Ficarrotta squalificato per tre turni, Crivello fa da scudo: "Non abbiamo perso per colpa sua"

Mano pesante del giudice sportivo sull'attaccante palermitano espulso nella partita col Savoia. Il giocatore ha chiesto scusa ai tifosi e alla società attraverso un post sulla propria pagina Facebook. Il difensore analizza la sconfitta: "E' mancata l'intensità"

L'espulsione di Ficarrotta - foto Fucarini

Leader fuori e dentro il campo, il Palermo archivia il ko di domenica scorsa aggrappandosi a tutta l’esperienza di Roberto Crivello. “El tractor”, come il suo più grande idolo Javier Zanetti, proverà a trascinare i suoi compagni di squadra verso l’unico vero obiettivo della stagione: “Vincere il campionato”, dice il difensore palermitano in conferenza. Crivello poi ha voluto fare da scudo a Ficarrotta, costretto a guardare i propri compagni dalla tribuna per le prossime tre partite di campionato dopo l’espulsione rimediata col Savoia: “Luca si è scusato col gruppo, ma non abbiamo perso per colpa sua. La sua assenza si farà sentire”. 

Mano pesante del giudice sportivo

Sono bastati novanta minuti per riportare il Palermo sul pianeta terra dopo il filotto di dieci vittorie consecutive. Crivello non ha dubbi: “Non è stata colpa di Ficarrotta”. Un gesto d’impulso che è costato caro al Palermo, ma a farne le spese in maniera diretta sarà proprio lo stesso attaccante palermitano, squalificato per tre giornate dal giudice sportivo “per avere colpito, a gioco fermo, un avversario con un calcio nella parte alta della coscia e avere successivamente calpestato la caviglia del medesimo calciatore riverso a terra”.

Lo stesso Ficarrotta ha poi voluto fare mea culpa attraverso un post pubblicato sul proprio profilo Facebook. “Sono molto arrabbiato con me stesso per l'espulsione, per la sconfitta con il Savoia e adesso per questa lunga squalifica.
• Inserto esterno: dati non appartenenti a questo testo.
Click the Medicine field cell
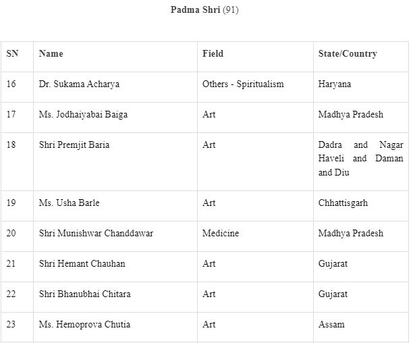 221,233
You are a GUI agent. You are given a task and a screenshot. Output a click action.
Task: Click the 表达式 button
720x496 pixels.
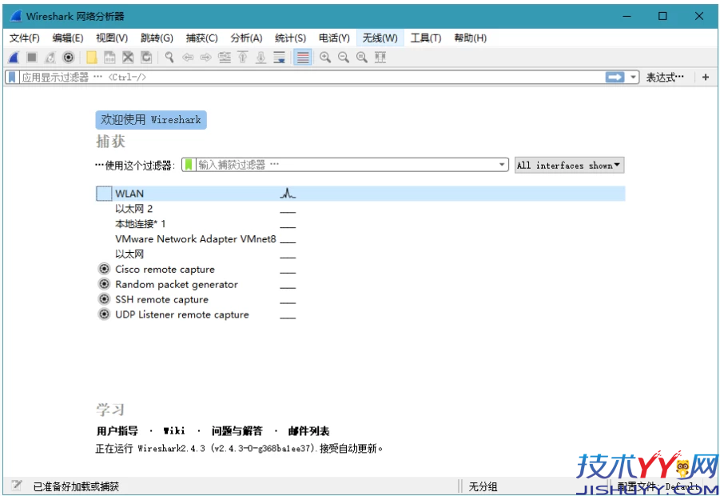point(663,77)
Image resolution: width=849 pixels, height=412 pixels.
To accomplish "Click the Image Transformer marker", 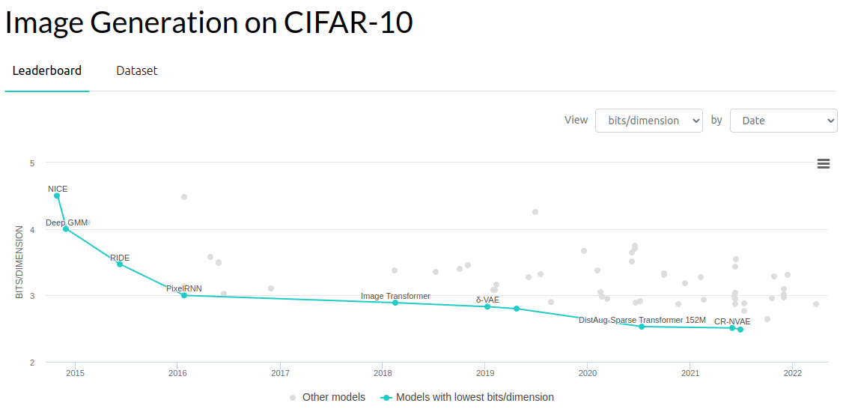I will click(395, 303).
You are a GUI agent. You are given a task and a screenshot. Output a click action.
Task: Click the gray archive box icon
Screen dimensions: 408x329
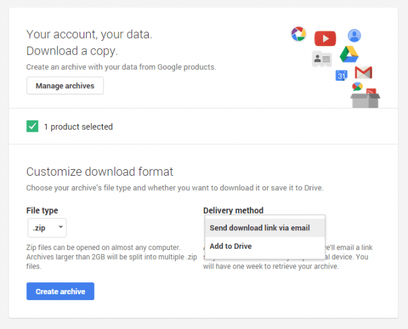[365, 99]
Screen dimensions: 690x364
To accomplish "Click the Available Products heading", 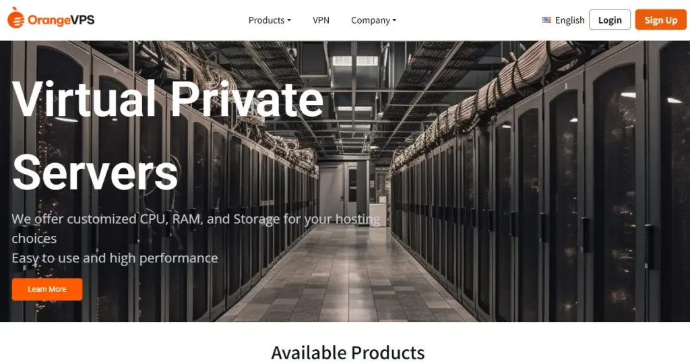I will tap(348, 353).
Chiedo scusa a tutti, alla società, alla squadra ed ai tifosi. In questa settimana – conclude - lavorerò più e meglio di prima per farmi trovare pronto quando il mister mi chiamerà in causa”. Secondo Crivello ciò ha fatto realmente la differenza domenica pomeriggio però non è stata l’espulsione di Ficarrotta, ma l’approccio alla gara. “Ciò che non dovrà mai più mancare – dice Crivello è l’intensità. Penso che tutti quelli che sono scesi in campo domenica non hanno reso al massimo, la sconfitta col Savoia dovrà essere un punto di partenza, ma non penso sia giusto parlare addirittura di qualche problema tattico. Ci eravamo semplicemente adagiati sui punti vantaggio, ma ora ci dobbiamo svegliare”.
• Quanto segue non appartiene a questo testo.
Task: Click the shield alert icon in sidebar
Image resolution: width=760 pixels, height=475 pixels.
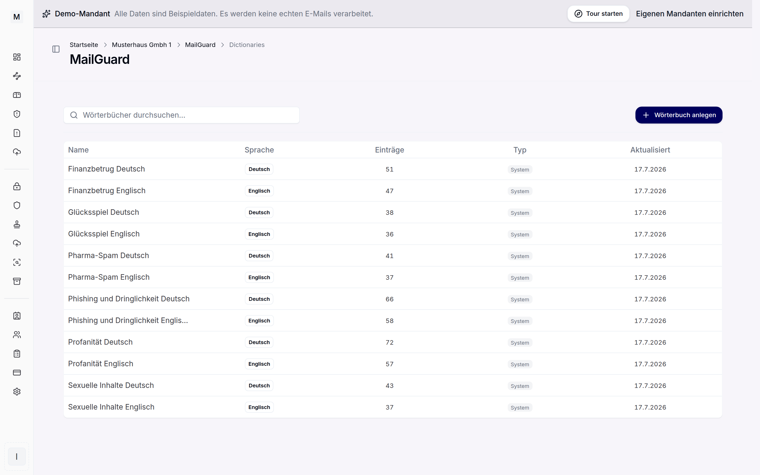Action: [17, 114]
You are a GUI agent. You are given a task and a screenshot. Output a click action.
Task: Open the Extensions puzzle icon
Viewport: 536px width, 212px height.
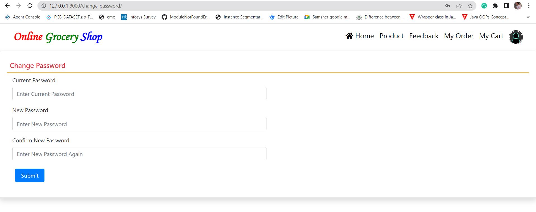coord(495,6)
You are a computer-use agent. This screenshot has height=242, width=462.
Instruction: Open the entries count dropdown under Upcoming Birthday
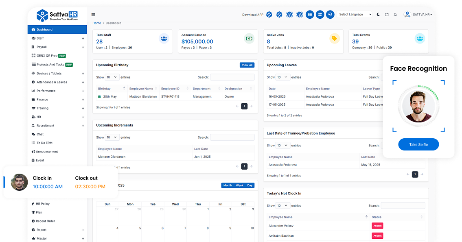(112, 77)
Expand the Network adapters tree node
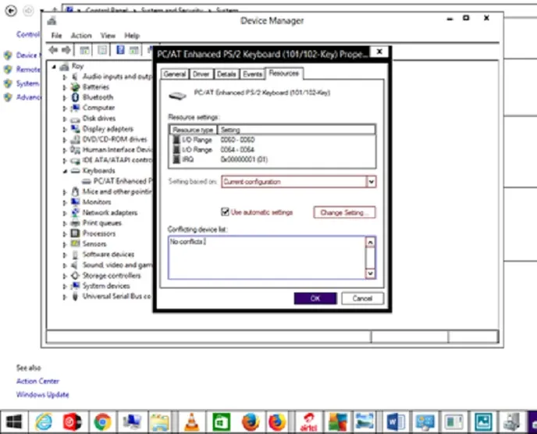 (x=66, y=212)
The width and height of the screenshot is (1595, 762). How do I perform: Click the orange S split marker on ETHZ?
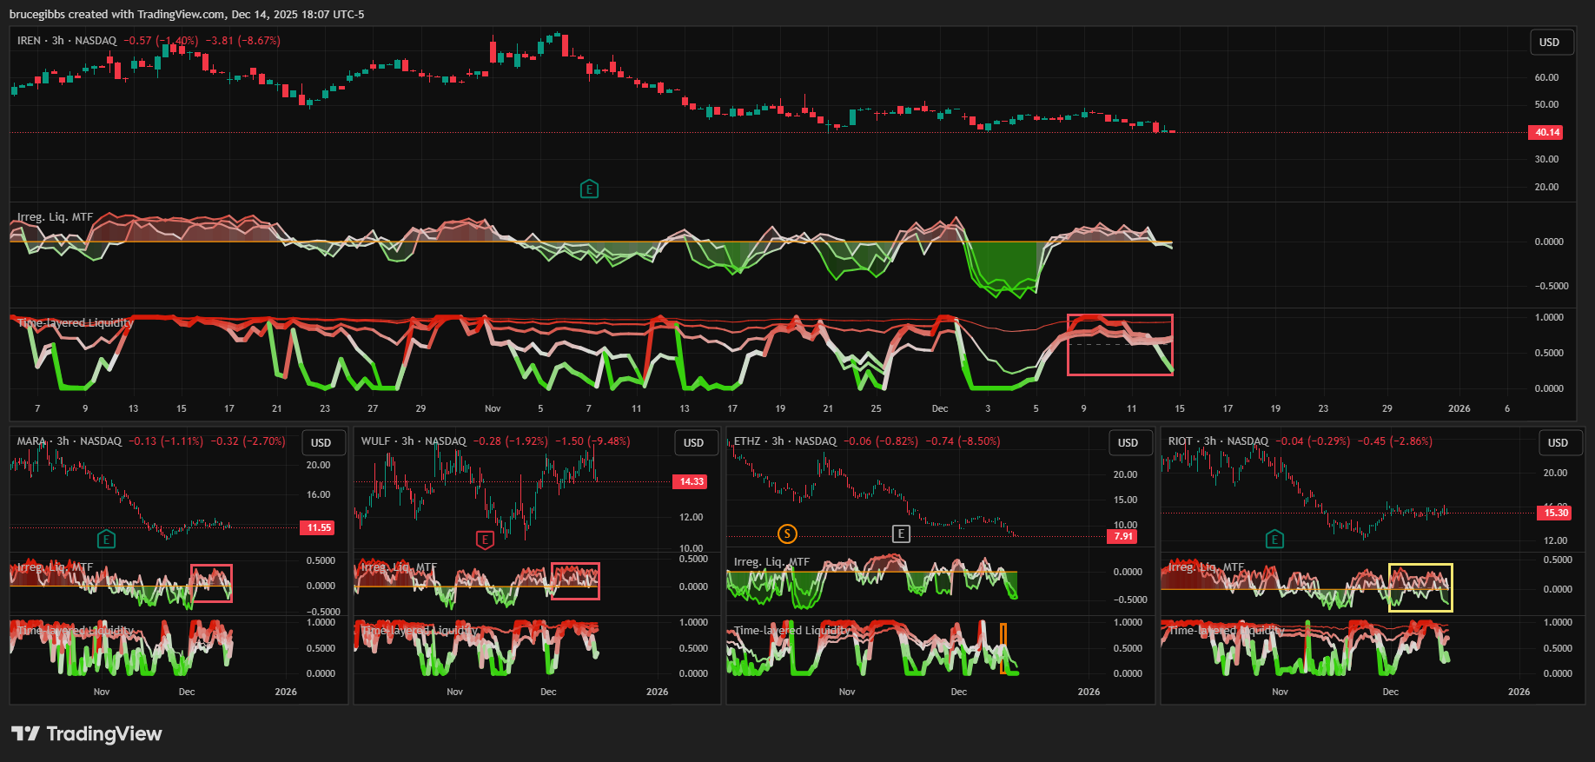787,533
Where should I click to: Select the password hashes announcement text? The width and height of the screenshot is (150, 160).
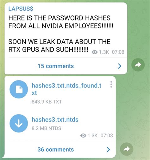(x=61, y=22)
crivello-2Crivello taglia i ponti col passato

La nuova vita di Roberto Crivello: da terzino a difensore centrale. “Una scelta – ha detto il giocatore palermitano – che sono sicuro mi allungherà la carriera. Sono molto contento di giocare con questa continuità, sto bene fisicamente. Giocare da centrale mi permette di gestire meglio le mie energie.  Il mio personale augurio è quello di continuare a far bene per questa maglia, ma l’unico vero obbiettivo resta naturalmente quello di vincere il campionato. Dopo il ko con il Savoia la società ci ha detto di stare sereni, ma di lavorare ancora di più. Il vantaggio dalle inseguitrici non basta, non possiamo permetterci di abbassare la guardia”.

"A Palmi per la reazione"

E il Palermo potrà dimostrare di aver recepito il messaggio già domenica prossima, quando gli uomini di Pergolizzi saranno chiamati ad affrontare la Palmese in trasferta. “Sarà una battaglia – ha confessato Crivello – anche perché nel calcio ne abbiamo viste di tutti i colori, non c’è mai una favorita. Inoltre – continua – peseranno le assenze di Ficarrotta e di Sforzini. Nelle ultime trasferte ci siamo abbassati per mantenere il risultato. Quello che più conta è vincere. Lunedì ci siamo resi conto di aver preso male la sconfitta col Savoia. L’allenatore ci ha tirato su, dopo dieci vittorie ci poteva stare un passo falso. I miei compagni sono carichi, vanno a duemila e non vediamo l’ora di poter giocare il prossimo impegno”.